### Page text
Closed EgorLakomkin closed 6 years ago
Using POS tags is currently easy, but we don't have NER tags currently available for this. It was easy to add, so I just submitted #430 that adds it. That PR also modifies one of the test configuration files to show how to use POS tag and NER embeddings as additional components of the word representations. Just look at the modifications to tests/fixtures/encoder_decoder/simple_seq2seq/experiment.json
in that PR, and make similar modifications to your configuration file. Let me know if you have any questions.
Specifically, what that configuration does is embed the POS tags, dependency labels, and NER tags for each token (using separate embedding matrices for each one, with configurable dimension), then concatenate those with the word embeddings (no character embeddings in that one, but other configurations show you how to do that). This is almost certainly what you should be doing to get POS tag information into your model. If you have another way you want to do it, for some reason, I can try to help you figure out how to do it.

### Stored records
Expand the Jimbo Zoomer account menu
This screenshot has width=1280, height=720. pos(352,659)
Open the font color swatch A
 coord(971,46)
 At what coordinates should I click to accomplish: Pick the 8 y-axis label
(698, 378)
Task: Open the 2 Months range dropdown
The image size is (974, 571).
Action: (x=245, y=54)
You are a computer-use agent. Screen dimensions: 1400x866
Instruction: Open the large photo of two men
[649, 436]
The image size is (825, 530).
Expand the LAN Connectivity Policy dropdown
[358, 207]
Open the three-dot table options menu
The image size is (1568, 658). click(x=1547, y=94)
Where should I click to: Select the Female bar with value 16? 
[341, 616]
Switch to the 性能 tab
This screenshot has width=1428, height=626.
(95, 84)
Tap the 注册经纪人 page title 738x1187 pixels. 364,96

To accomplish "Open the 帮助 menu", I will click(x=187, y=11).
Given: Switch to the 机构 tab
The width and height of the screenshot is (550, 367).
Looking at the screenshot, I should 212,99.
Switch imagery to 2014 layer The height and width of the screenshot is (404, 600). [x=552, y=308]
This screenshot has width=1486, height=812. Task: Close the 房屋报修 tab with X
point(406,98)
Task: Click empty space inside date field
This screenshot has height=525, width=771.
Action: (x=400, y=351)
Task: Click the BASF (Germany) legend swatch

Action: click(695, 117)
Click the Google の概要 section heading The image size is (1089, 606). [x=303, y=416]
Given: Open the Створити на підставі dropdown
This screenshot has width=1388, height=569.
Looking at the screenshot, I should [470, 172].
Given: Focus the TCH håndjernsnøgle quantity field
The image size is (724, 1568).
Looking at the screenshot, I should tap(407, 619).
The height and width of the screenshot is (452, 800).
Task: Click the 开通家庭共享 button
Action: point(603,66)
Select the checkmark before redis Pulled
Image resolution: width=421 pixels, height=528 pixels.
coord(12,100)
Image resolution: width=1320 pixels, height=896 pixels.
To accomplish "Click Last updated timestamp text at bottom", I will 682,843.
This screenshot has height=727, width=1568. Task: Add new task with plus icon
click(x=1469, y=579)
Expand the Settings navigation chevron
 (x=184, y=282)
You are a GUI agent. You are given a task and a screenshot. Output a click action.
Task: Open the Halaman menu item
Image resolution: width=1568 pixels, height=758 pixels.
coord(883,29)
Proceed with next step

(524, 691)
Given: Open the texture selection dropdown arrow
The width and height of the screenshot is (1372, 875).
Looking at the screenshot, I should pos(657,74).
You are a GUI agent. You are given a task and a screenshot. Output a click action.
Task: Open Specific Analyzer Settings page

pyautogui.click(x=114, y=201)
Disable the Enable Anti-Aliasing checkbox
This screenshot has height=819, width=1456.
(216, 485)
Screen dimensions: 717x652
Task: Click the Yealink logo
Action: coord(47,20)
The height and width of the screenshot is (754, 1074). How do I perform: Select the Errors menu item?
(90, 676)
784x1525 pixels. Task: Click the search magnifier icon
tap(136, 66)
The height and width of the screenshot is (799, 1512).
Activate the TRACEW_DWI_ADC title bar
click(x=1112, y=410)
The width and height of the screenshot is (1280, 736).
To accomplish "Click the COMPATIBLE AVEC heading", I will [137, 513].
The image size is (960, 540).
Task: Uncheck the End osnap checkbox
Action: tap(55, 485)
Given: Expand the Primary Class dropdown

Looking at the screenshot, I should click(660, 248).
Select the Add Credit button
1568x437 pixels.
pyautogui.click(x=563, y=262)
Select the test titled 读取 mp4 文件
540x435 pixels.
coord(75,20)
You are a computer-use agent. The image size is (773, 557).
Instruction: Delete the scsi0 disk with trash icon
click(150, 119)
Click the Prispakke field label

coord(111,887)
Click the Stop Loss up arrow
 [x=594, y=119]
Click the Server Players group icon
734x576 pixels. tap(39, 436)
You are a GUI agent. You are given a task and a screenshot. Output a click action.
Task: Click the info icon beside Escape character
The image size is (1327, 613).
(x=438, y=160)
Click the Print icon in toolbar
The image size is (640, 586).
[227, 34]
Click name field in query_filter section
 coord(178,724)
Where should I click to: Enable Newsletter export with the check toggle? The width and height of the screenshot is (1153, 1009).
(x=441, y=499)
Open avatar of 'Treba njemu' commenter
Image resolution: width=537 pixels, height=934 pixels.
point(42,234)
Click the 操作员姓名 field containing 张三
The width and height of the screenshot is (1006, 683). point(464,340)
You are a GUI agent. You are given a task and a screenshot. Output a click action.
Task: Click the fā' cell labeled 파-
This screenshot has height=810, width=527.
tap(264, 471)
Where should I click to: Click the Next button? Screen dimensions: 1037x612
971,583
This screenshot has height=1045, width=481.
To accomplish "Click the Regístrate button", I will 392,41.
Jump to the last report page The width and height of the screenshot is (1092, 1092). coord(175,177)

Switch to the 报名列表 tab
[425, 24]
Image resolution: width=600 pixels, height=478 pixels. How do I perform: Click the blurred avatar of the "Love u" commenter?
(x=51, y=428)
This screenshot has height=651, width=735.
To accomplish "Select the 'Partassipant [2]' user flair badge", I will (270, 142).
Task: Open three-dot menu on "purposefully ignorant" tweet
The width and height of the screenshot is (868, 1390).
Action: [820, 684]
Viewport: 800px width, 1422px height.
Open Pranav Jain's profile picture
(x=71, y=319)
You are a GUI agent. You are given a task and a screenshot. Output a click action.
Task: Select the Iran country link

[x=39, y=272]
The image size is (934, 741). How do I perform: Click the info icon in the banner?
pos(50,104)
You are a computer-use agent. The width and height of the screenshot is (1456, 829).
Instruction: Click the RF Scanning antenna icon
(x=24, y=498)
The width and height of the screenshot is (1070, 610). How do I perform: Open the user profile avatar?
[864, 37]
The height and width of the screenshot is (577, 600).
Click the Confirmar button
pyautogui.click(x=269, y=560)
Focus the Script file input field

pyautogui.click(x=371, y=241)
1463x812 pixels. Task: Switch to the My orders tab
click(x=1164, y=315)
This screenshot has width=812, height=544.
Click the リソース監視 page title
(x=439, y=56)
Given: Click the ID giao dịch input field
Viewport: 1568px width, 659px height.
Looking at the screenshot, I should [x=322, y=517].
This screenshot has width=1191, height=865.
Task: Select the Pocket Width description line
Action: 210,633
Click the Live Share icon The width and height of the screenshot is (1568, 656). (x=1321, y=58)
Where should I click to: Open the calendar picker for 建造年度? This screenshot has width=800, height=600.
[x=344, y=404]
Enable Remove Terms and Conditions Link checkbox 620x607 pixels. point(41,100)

### Given instruction A
List each type of token annotation that, according to the thread on POS and NER tag embeddings, the configuration embeds with its own embedding matrix.
### Given instruction B
Carry on the thread on POS and NER tag embeddings, picking up after its final sentence.
The material here stands apart from the thread on POS and NER tag embeddings.

### Written response A
POS tags, dependency labels, NER tags

### Written response B
Thank you very much, I will take a look at your PR.
I am still curious how it is possible to incorporate arbitrary features (e.g. binary flag if token is capitalized, token frequence etc). As I understood TextFieldEmbedders operate on a list of indices, but somehow it would be nice to map Token -> feature vector directly?
For this, there are two options.
The quickest option is to do something like what the SRL model does to incorporate the verb indicator. The DatasetReader
adds a SequenceLabelField
with binary values indicating whether each token is the verb to find arguments for: https://github.com/allenai/allennlp/blob/ed37843d528b0902d73e4d5dde931812fd65835d/allennlp/data/dataset_readers/semantic_role_labeling.py#L277
The model then takes that field, embeds it, and concatenates it manually to the word embedding: https://github.com/allenai/allennlp/blob/ed37843d528b0902d73e4d5dde931812fd65835d/allennlp/models/semantic_role_labeler.py#L119-L122
You could do this for each binary feature you want, but just skip the feature embedding.
If you have a lot of binary features you want to add, though, this could get annoying. So the second option is to write your own TokenIndexer
that converts word tokens into feature vectors using whatever feature extractors you want to use, and a TokenEmbedder
that just passes through the given feature vector. If you want to go this route, I'm happy to look at a work-in-progress PR to let you know if you're doing it the right way.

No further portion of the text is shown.